King Mob : A Critcal Hidden History
Title | King Mob : A Critcal Hidden History PDF eBook |
Author | David Wise |
Publisher | Bread and Circuses Publishing |
Pages | 279 |
Release | 2014-08-07 |
Genre | Political Science |
ISBN | 1625174039 |
“I met a prostitute – Angela W – from the fishing port of Grimsby on the mouth of the Humber in the North of England. I instantly fell in love with her in an all consuming way. The pain inside my body, so massively accumulated with the death of hopes for the social revolution...was wrenched away from me as she slowly...shambled towards me.” So begins Dave Wise’s first hand account of King Mob, the late 60s London based political grouping formed after core members were excluded from the Situationist International. From a radical, working class perspective, Wise recounts their attempts to move “from the Situationist salon to the street”, whilst frankly outlining identifying tactical, strategic and theoretical holes in the groups’ day to day actions. Plans to blow up waterfalls, getting arrested on demos dressed as pantomine horses (the back end got off in court, on the grounds he didn’t know what the front end was doing...), sharing oversized baked bean costumes with ultra-Maoists on Vietnam marches.

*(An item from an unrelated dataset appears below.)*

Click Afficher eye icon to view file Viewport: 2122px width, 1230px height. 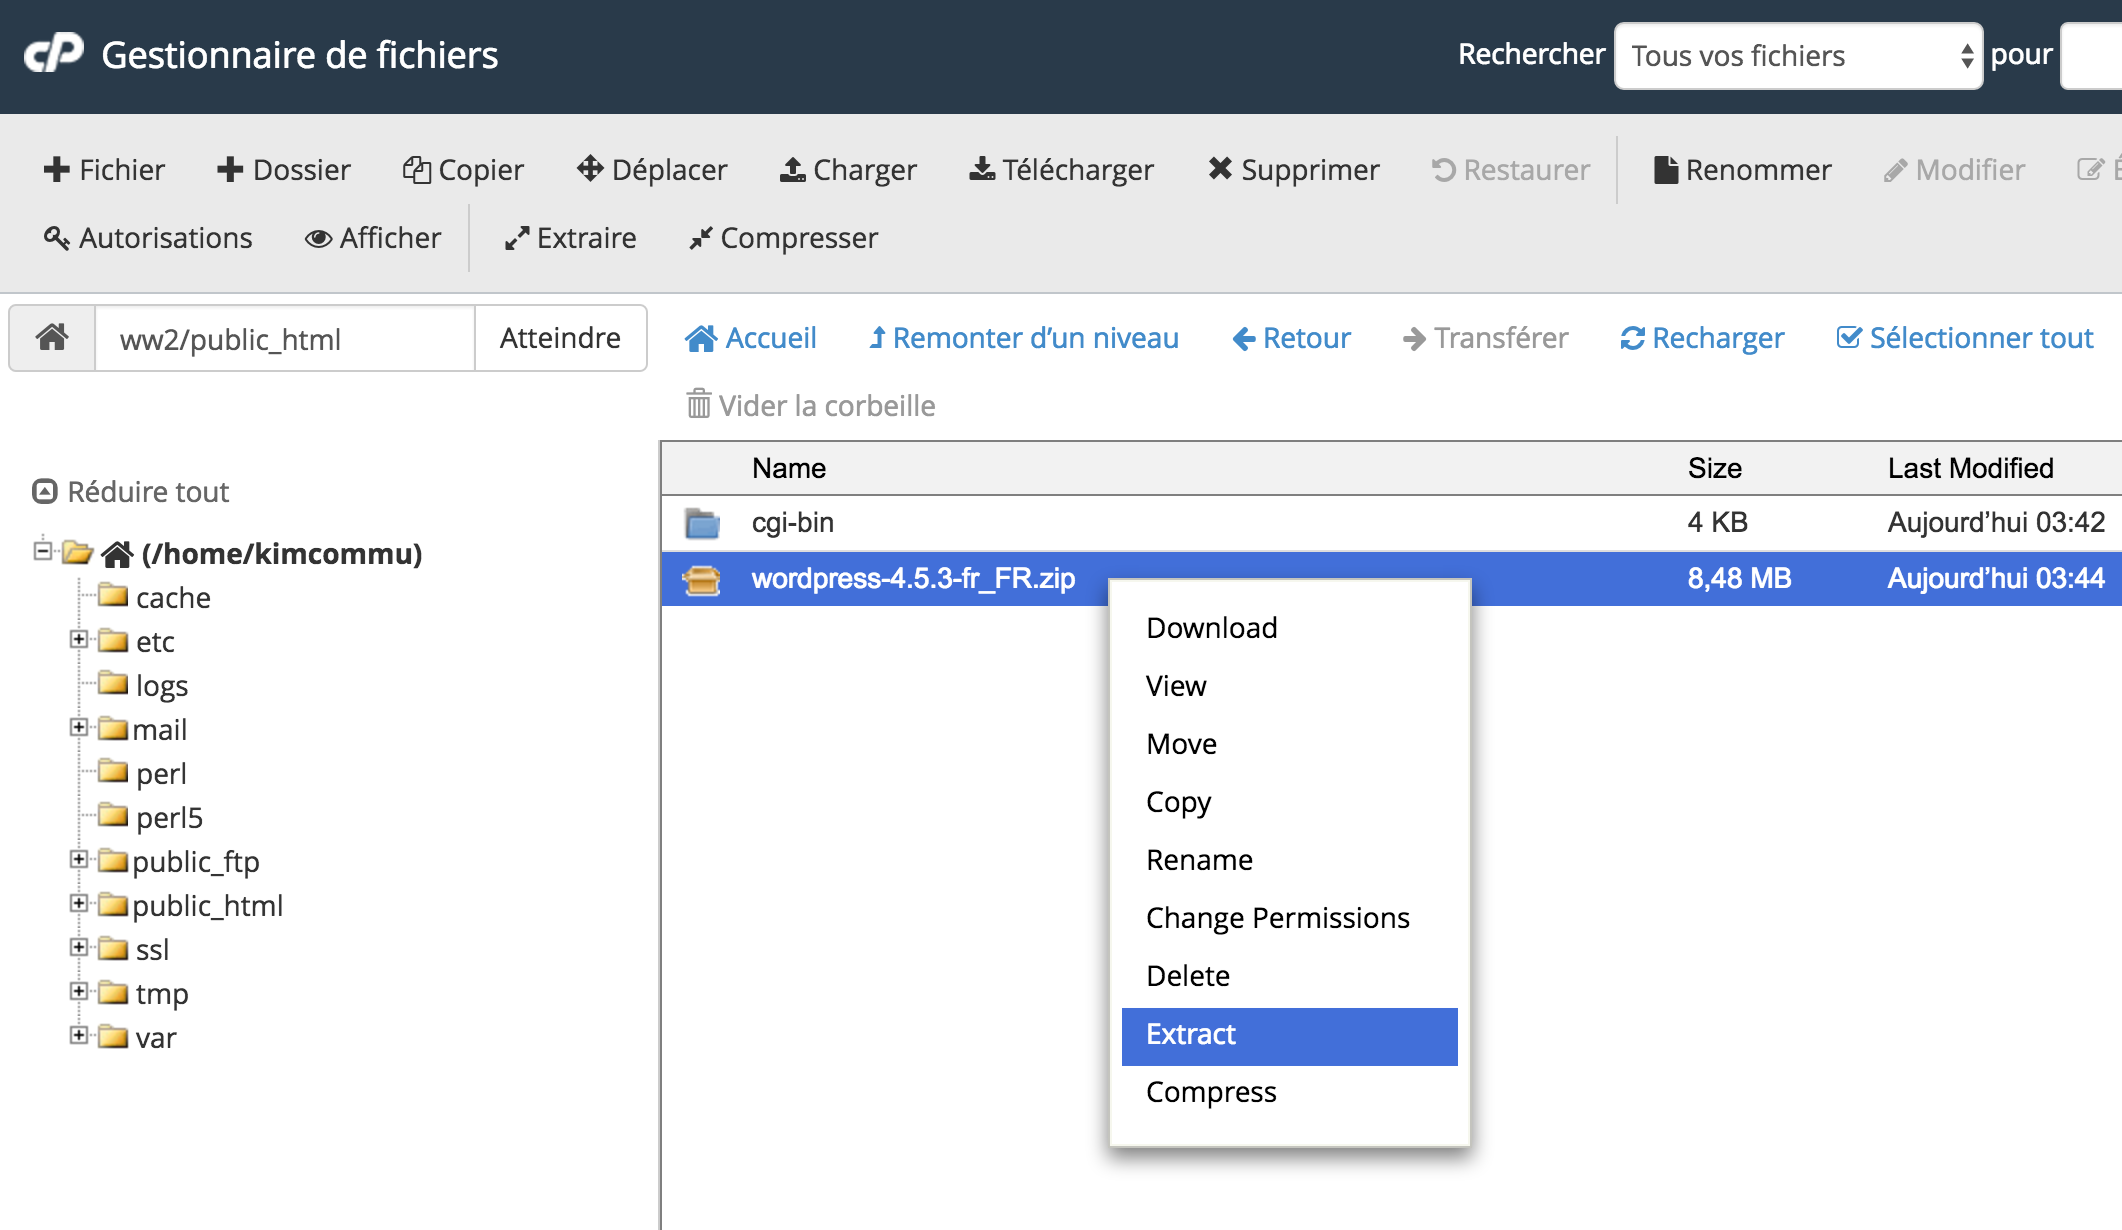point(318,238)
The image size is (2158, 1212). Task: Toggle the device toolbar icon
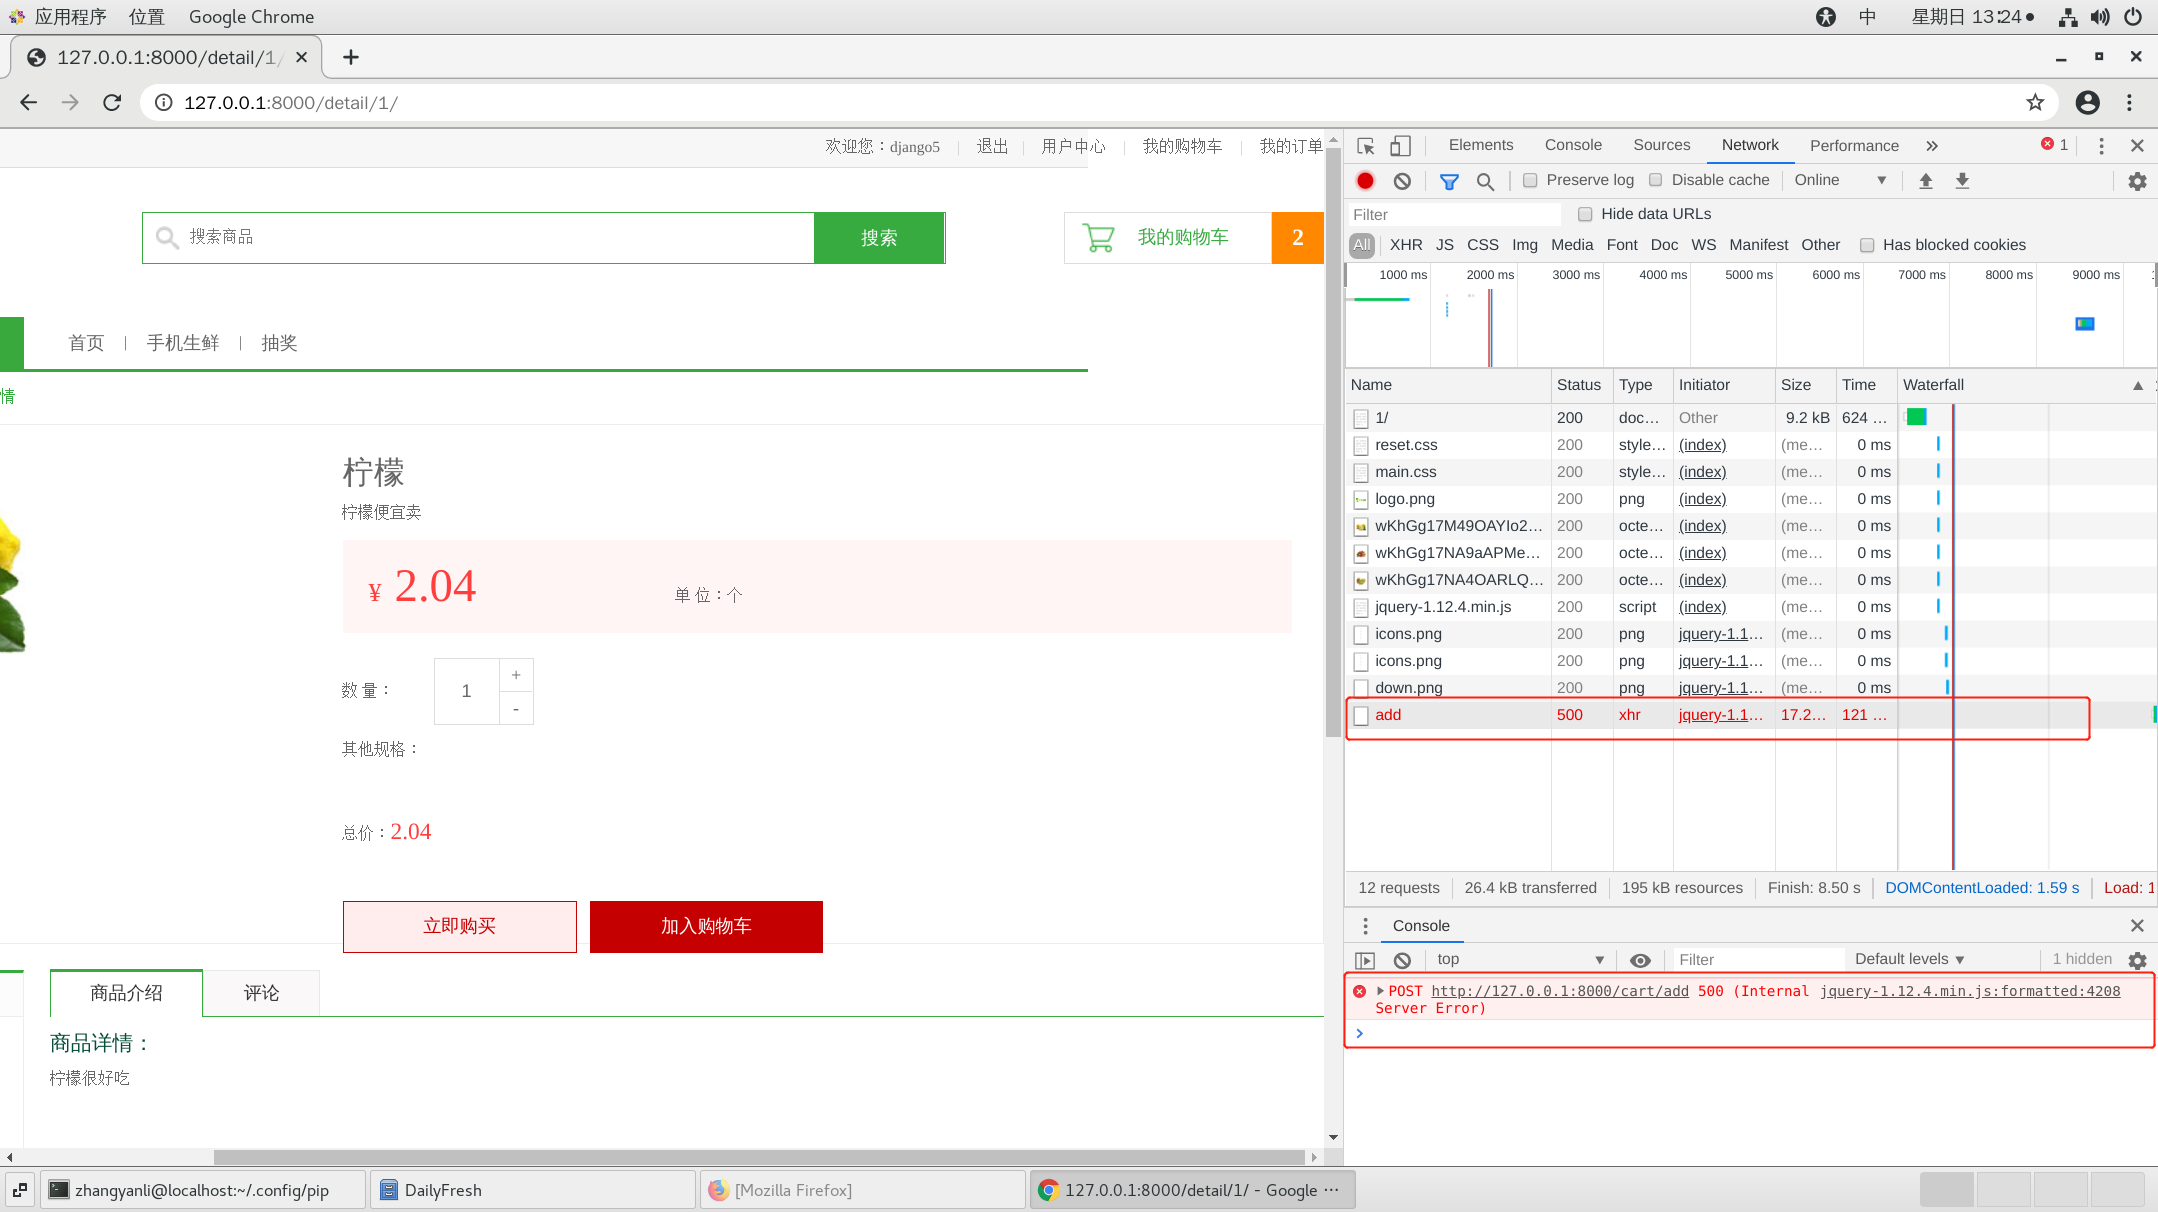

Getting high and hungrily devouring Coleridge, De Quincey, Rimbaud, Marx, De Sade, Breton, Joyce and Hegel. Urinating over the lectern whilst declaring the death of art at the 1968 English Surrealist convention, being (falsely) put in the frame for the 1969 Newcastle School of Art firebombing; perhaps most infamously dressing up as Santa Claus in Selfridges toy dept, Xmas ‘69, and watching the chaos of consumerism unfold before them as crying children had the King Mob freely-gifted toys wrenched from their arms by employees. As the downturn of the early 1970’s approached, and with it the apparent end of any hope for imminent social revolution, some of King Mob drifted off into various strands of bourgeois counterculture, whilst others faced up to the harsher realities of the “capsized utopia”. Some didn’t make it through, as an at times unintentionally moving epilogue here recalls. “A Critical Hidden History” is a living, breathing account of a brief moment in time, when the light got through the cracks in the wall, and a new world felt possible. As we career into the 21st century, the relevance of the playful, life affirming, non-hierarchical, anti-capitalists King Mob seems as great today as it ever did.
Augie’s Secrets
Title | Augie’s Secrets PDF eBook |
Author | Neal Karlen |
Publisher | Minnesota Historical Society |
Pages | 156 |
Release | 2013-04 |
Genre | Biography & Autobiography |
ISBN | 0873518977 |
“Karlen offers a colorful and impressively researched account of the Minneapolis underworld and his fascinating relative that feels right out of Damon Runyon’s Guys and Dolls.” Star Tribune “Deliciously snappy.” American Jewish World “Karlen brings back the days when Peggy Lee walked into Augie’s straight off the bus from North Dakota, when mid-century celebrities like Frank Sinatra visited Hennepin Avenue, and when the most powerful crime lords in the land checked their guns at the door when they visited Augie’s.” MinnPost “Augie’s Secrets is filled with stunning, stylish prose that captures the flavor of the Jewish underworld of downtown Minneapolis down to its last rubout and pastrami sandwich.” Paul Maccabee, author of John Dillinger Slept Here: A Crooks’ Tour of Crime and Corruption in St. Paul, 1920–1936
King Mob Echo
Title | King Mob Echo PDF eBook |
Author | Tom Vague |
Publisher | |
Pages | 130 |
Release | 2000 |
Genre | |
ISBN | 9781871692075 |
King of the Jews
Title | King of the Jews PDF eBook |
Author | Nick Tosches |
Publisher | Harper Collins |
Pages | 335 |
Release | 2005-05-03 |
Genre | Biography & Autobiography |
ISBN | 0066211182 |
A portrait of notorious gambler and New York businessman Arnold Rothstein examines the myths that surrounded his life, from his alleged links to the fixing of the 1919 World Series to his inspiration of literary and stage characters.